More corn - and even oats - are finding their way into Prairie feedlots.
Susanne Leclerc of Market Master Ltd. in Edmonton said oats are becoming a more popular choice for feedlots, given relatively lower prices compared to the more traditional feedgrain alternatives, including feed wheat.
“There (are) a lot of feed oats. A lot of oats in general this year. To see (feedlots) using more oats into feed rations is kind of nice because it opens a lot more availability to be able to move oats,” she said.
Canadian oat production this year amounted to an estimated 4.65 million tonnes, up a whopping 65% from the drought-reduced 2021 harvest and the largest domestic oat crop since 1976 when 4.83 million tonnes came off.
Oat prices across Western Canada generally range from about $4 to $5/bu, verus feed barley at more than $9 in Alberta and feed wheat even above that.

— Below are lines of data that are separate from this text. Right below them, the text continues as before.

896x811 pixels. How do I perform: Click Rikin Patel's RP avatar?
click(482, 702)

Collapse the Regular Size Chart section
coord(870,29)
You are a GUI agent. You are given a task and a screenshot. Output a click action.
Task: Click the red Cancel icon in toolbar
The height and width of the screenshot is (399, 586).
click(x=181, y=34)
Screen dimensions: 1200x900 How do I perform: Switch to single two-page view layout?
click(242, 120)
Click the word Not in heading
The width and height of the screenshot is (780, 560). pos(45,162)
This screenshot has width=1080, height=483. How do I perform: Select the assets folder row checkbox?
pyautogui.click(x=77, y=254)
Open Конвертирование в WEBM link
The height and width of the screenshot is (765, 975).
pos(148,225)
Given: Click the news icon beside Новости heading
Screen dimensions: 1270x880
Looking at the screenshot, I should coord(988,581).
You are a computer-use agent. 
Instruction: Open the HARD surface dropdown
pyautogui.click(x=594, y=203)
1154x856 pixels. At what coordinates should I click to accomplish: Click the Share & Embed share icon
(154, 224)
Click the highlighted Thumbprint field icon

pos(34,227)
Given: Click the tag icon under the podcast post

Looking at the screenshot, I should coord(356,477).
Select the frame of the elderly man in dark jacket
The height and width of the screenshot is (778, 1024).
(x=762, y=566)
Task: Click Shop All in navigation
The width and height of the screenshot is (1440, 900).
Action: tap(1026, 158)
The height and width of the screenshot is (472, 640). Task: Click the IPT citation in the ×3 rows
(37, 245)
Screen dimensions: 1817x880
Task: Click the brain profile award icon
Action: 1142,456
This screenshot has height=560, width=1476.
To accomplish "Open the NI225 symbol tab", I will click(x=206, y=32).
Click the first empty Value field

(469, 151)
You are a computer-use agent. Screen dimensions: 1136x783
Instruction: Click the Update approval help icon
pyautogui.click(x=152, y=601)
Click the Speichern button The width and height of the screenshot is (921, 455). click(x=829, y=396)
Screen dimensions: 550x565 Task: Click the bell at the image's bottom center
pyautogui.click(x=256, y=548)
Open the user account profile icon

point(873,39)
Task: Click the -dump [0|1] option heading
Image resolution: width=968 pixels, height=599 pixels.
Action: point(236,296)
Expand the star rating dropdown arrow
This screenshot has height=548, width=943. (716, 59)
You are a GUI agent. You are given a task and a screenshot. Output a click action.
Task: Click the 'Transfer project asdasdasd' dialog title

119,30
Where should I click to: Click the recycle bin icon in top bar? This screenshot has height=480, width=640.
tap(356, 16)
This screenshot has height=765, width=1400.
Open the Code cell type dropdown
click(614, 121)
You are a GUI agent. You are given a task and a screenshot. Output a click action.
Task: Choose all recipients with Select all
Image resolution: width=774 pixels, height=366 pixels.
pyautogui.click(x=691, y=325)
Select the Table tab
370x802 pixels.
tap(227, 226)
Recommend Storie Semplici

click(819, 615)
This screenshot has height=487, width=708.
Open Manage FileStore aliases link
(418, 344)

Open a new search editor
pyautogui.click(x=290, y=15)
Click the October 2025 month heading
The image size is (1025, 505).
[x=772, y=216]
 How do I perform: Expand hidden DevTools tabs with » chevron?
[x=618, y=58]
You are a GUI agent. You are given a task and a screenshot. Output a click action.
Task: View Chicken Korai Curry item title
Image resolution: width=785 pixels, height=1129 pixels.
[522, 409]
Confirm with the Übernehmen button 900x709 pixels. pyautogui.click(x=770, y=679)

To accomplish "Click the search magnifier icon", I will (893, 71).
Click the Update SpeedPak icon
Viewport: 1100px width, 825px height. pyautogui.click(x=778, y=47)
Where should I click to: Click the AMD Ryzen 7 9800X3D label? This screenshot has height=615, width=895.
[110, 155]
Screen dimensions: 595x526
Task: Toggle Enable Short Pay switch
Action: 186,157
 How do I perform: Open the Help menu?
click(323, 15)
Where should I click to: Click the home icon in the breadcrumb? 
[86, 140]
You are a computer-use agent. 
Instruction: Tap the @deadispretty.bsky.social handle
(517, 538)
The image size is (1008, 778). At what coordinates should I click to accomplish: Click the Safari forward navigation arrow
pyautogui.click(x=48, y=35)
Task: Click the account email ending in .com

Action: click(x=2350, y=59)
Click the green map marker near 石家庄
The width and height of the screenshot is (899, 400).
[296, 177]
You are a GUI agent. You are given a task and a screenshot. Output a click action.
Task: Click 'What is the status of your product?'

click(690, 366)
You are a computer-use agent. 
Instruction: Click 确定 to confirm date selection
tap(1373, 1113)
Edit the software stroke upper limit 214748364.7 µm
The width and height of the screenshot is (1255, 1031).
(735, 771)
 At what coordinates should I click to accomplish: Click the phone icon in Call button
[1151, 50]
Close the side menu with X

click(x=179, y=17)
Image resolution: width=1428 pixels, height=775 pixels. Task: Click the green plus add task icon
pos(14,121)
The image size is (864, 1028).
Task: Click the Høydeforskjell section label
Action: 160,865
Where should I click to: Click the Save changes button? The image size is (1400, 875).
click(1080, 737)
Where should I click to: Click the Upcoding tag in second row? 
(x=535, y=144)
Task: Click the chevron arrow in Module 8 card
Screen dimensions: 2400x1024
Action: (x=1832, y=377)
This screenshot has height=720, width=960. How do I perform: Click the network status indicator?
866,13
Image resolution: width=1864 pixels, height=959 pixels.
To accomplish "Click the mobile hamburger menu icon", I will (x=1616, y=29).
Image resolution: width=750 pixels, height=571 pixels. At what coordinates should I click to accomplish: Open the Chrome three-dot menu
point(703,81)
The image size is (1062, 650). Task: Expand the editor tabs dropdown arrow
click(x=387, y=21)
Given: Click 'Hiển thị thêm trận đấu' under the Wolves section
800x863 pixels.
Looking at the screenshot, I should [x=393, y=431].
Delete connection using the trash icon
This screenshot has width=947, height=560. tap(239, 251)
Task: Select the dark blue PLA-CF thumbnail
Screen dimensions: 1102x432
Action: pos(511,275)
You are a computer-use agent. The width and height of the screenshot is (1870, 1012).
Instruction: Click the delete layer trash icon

Meanwhile, easy availability is making corn an attractive option for feedlots, Leclerc said.
“A lot of places are switching to corn. The desirability of feed barley has been coming down,” she said. “So, it will be interesting to see which way the trend goes this week as a lot of buyers are switching to corn because of availability.”
Leclerc said that while feed barley is available, corn is easier to source from elevators once it’s been delivered. Grain buyers are also having to deal with trucking shortages, she added.
As for feed wheat, prices continue to be strong as it is being used by feedlots in combination with barley and corn.
“We are seeing (feed wheat) stay relatively (steady) to higher,” Leclerc said. “There isn’t much feed wheat. Most feedlots have been using No. 1 wheat this year. There isn’t a lot that’s feed quality. . . they’re having to use high quality wheat instead of feed quality.